━━━━━ ВЫБРАННЫЙ ФРАГМЕНТ ━━━━━

Четвертый фактор – отсутствие полемики – тесно связан с предыдущими. На Западе полемика постоянно стимулировала теологическое развитие: до Реформации – полемика между разными школами еще единой церкви, после Реформации – между протестантами и католиками и внутри протестантизма. Восток к этому времени был уже значительно хуже приспособлен к диалогу. Это видно из известной переписки между лютеранскими богословами и патриархом Иеремией II. Соприкосновение с Реформацией и Контр-реформацией в XVI-м веке не привело к оживлению православной догматической мысли в Украине или России: по известному выражению, православные отвечали протестантам с помощью католических аргументов, а католикам – с помощью протестантских. Тем более никакого диалога не могло возникнуть в XIX-м веке: православные считали евангельских христиан и баптистов примитивными сектантами, а баптисты православных – темными традиционалистами. Ни одна из сторон не проявляла искреннего интереса к другой; они были сосредоточены на себе и предпочитали конфессиональную самоизоляцию, которая гарантировала спокойствие и стабильность. Внутренней полемики в советской протестантской среде тоже не было. Положение существенно изменилось только в постсоветское время, когда наплыв западной протестантской богословской литературы вызвал как православную критику, так и внутрипротестантскую полемику. К сожалению, ее не самый высокий уровень не только не привел к богословскому развитию, но и утвердил многих во мнении, что богословие продуцирует только высокомерие, споры и разделения.
Таким образом, эти четыре фактора – особые протестантские истоки, наивно-претенциозное самоопределение, религиозно-культурный контекст и отсутствие здоровой полемики – привели постсоветских протестантов к пренебрежению богословием. А поскольку богословие было основой и двигателем дела Реформации, то «протестантизм без богословия» следует признать «протестантизмом без Реформации».
4. Отношение к миру
Эту статью мы начали с обсуждения важного принципа Реформации – Ecclesia Semper Reformanda. Преобразование церкви было главным, но не единственным устремлением реформаторов. Ведь они также ощущали ответственность за реформирование внецерковной жизни, всех общественных сфер. Ecclesia Semper Reformanda была связана с Societas Semper Reformanda.
В рамках нашей темы нет смысла даже поверхностно рассматривать преобразования в политике, образовании, экономике, праве, науке, культуре, которые принесла Реформация. Когда мы перенесемся в постсоветский контекст, то сравнивать фактические плоды – положительные и отрицательные – европейской Реформации нам будет просто не с чем. Поэтому нас интересует другой вопрос: почему Реформация, и особенно ее кальвинистская ветвь, столь ясно чувствовала ответственность за общественную жизнь? Мы отметим три пункта.
Реформаторы вышли из богословской и религиозной среды, которая характеризовалось дуализмом между духовным и материальным. Цель духовной жизни состояла в том, чтобы подняться над всем земным к Богу – «чистому Духу». В такой интерпретации творение, природа, труд теряли свою ценность. Но в Писании реформаторы увидели другую картину: Бог пребывает в нашем земном мире, а не ждет, пока мы возвысимся к Его миру небесному. Бог печется о птицах и полевой траве. Богу небезразлично то, что происходит в тварном мире. А значит, он не может быть безразличным и христианам.

━━━━━

- _ВОПРОСЫ ДЛЯ ОТВЕТА_:
1 > Ответьте на вопросы по фрагменту.
(a) Из какой переписки, согласно фрагменту, видно, что Восток был хуже приспособлен к диалогу?
(b) С чем была связана Ecclesia Semper Reformanda?
(c) О ком, как сказано во фрагменте, печется Бог?
2 > Приведите дословно часть фрагмента от слов «4. Отношение к» до слов «отметим три пункта.».

━━━━━ ПЕРЕЧЕНЬ ━━━━━

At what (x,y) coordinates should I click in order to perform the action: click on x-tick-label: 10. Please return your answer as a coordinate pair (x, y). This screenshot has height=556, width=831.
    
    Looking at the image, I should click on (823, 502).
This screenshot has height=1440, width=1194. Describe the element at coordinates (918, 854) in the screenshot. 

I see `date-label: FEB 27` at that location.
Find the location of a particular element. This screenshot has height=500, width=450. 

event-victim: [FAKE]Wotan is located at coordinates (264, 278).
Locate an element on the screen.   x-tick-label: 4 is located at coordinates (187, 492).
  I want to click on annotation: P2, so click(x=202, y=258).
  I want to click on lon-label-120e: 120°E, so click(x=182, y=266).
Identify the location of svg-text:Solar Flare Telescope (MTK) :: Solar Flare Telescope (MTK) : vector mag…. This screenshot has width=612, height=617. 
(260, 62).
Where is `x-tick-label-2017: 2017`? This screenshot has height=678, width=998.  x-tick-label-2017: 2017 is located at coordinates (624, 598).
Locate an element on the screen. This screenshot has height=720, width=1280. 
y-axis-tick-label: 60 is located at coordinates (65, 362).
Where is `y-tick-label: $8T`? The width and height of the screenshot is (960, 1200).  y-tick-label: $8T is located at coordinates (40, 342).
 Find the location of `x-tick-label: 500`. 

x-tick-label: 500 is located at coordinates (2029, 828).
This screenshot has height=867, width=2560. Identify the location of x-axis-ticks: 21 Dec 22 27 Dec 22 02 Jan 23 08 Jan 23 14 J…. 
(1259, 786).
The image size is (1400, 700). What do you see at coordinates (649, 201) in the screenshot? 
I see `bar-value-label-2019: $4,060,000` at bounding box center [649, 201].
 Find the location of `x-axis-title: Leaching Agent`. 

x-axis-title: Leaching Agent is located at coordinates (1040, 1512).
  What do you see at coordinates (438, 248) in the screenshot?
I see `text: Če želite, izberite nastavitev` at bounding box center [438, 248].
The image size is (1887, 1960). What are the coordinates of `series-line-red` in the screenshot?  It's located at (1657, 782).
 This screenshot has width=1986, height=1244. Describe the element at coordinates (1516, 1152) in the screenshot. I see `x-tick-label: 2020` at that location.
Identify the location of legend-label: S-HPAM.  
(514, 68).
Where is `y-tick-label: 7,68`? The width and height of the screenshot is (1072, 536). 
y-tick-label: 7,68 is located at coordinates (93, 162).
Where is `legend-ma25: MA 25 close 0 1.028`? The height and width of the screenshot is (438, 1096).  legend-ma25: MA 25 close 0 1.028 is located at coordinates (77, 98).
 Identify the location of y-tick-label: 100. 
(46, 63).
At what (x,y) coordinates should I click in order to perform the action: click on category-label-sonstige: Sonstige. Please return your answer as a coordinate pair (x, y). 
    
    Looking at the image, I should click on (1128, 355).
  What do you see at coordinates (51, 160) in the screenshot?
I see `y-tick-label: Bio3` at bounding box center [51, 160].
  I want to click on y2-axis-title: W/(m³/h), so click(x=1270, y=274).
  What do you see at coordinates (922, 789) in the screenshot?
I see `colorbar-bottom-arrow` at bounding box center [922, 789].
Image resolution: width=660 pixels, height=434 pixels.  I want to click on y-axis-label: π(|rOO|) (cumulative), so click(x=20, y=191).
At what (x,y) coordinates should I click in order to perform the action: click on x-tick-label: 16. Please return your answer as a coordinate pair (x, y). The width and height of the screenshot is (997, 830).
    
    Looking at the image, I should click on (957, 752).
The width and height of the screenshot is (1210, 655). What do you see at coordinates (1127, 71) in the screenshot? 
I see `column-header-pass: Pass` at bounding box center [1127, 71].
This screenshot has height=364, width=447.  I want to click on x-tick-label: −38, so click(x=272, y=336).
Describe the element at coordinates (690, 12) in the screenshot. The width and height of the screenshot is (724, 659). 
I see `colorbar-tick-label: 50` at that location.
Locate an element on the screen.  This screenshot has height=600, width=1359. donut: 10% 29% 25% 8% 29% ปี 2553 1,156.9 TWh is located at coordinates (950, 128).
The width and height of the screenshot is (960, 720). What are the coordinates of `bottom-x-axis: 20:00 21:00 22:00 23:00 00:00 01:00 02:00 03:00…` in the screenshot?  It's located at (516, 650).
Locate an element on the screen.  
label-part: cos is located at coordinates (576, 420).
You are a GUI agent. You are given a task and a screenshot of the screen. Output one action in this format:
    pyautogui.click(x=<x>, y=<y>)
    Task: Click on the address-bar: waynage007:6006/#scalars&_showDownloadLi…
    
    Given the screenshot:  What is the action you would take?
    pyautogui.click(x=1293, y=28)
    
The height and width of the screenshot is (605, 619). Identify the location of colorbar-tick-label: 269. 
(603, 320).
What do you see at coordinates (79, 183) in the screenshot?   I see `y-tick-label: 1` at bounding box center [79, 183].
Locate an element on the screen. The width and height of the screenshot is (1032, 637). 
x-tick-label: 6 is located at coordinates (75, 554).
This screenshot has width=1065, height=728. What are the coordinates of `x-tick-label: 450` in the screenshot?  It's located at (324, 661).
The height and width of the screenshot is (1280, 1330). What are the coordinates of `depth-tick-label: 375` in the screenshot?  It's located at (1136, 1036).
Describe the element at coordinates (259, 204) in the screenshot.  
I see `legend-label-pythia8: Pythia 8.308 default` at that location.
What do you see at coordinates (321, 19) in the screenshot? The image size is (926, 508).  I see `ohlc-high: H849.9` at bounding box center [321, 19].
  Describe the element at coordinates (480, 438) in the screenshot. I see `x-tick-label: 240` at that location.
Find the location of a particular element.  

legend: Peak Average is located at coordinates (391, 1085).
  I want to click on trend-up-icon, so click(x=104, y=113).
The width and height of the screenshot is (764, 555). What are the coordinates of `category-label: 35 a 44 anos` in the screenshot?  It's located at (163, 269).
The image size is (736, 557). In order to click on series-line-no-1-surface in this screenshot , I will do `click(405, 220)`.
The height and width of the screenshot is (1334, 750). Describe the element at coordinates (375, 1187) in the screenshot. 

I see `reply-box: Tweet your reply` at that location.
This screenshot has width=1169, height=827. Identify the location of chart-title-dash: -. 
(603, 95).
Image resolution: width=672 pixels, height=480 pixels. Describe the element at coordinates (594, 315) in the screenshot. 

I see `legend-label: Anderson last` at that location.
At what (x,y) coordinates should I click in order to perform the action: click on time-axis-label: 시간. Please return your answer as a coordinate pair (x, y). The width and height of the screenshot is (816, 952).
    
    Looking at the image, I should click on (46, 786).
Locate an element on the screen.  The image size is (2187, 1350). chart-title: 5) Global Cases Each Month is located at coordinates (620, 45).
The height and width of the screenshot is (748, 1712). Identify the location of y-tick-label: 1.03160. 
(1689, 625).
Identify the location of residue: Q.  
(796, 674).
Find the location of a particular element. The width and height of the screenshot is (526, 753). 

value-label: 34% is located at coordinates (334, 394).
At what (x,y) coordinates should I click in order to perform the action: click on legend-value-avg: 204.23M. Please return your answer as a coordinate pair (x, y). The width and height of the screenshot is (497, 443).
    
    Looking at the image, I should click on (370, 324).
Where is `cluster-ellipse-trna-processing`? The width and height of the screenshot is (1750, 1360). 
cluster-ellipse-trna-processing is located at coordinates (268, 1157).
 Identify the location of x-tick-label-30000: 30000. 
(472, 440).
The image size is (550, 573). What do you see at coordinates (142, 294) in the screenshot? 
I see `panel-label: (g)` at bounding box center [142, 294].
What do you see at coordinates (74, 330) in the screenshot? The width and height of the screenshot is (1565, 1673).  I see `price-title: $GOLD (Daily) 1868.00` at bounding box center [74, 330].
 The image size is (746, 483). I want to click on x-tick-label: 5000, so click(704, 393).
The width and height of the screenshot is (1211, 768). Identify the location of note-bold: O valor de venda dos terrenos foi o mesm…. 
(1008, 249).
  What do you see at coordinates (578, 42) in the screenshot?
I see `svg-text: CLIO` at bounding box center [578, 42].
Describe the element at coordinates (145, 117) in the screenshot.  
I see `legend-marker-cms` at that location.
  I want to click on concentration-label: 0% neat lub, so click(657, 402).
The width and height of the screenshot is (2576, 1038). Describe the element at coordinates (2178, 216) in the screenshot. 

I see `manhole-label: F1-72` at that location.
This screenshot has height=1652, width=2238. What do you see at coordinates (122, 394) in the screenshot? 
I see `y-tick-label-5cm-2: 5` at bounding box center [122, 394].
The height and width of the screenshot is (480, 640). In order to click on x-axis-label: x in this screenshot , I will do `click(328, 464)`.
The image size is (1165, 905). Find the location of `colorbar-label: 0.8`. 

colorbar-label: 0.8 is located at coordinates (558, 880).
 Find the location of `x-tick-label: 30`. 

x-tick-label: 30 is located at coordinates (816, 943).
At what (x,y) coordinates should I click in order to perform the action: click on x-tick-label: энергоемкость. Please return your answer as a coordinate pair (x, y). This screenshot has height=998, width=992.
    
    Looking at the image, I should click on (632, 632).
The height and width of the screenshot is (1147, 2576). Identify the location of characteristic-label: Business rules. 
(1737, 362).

━━━━━

- _ОТВЕТЫ ПО ПОРЯДКУ_:
1 >
(a) Из переписки между лютеранскими богословами и патриархом Иеремией II.
(b) С Societas Semper Reformanda.
(c) О птицах и полевой траве.

2 >
4. Отношение к миру
Эту статью мы начали с обсуждения важного принципа Реформации – Ecclesia Semper Reformanda. Преобразование церкви было главным, но не единственным устремлением реформаторов. Ведь они также ощущали ответственность за реформирование внецерковной жизни, всех общественных сфер. Ecclesia Semper Reformanda была связана с Societas Semper Reformanda.
В рамках нашей темы нет смысла даже поверхностно рассматривать преобразования в политике, образовании, экономике, праве, науке, культуре, которые принесла Реформация. Когда мы перенесемся в постсоветский контекст, то сравнивать фактические плоды – положительные и отрицательные – европейской Реформации нам будет просто не с чем. Поэтому нас интересует другой вопрос: почему Реформация, и особенно ее кальвинистская ветвь, столь ясно чувствовала ответственность за общественную жизнь? Мы отметим три пункта.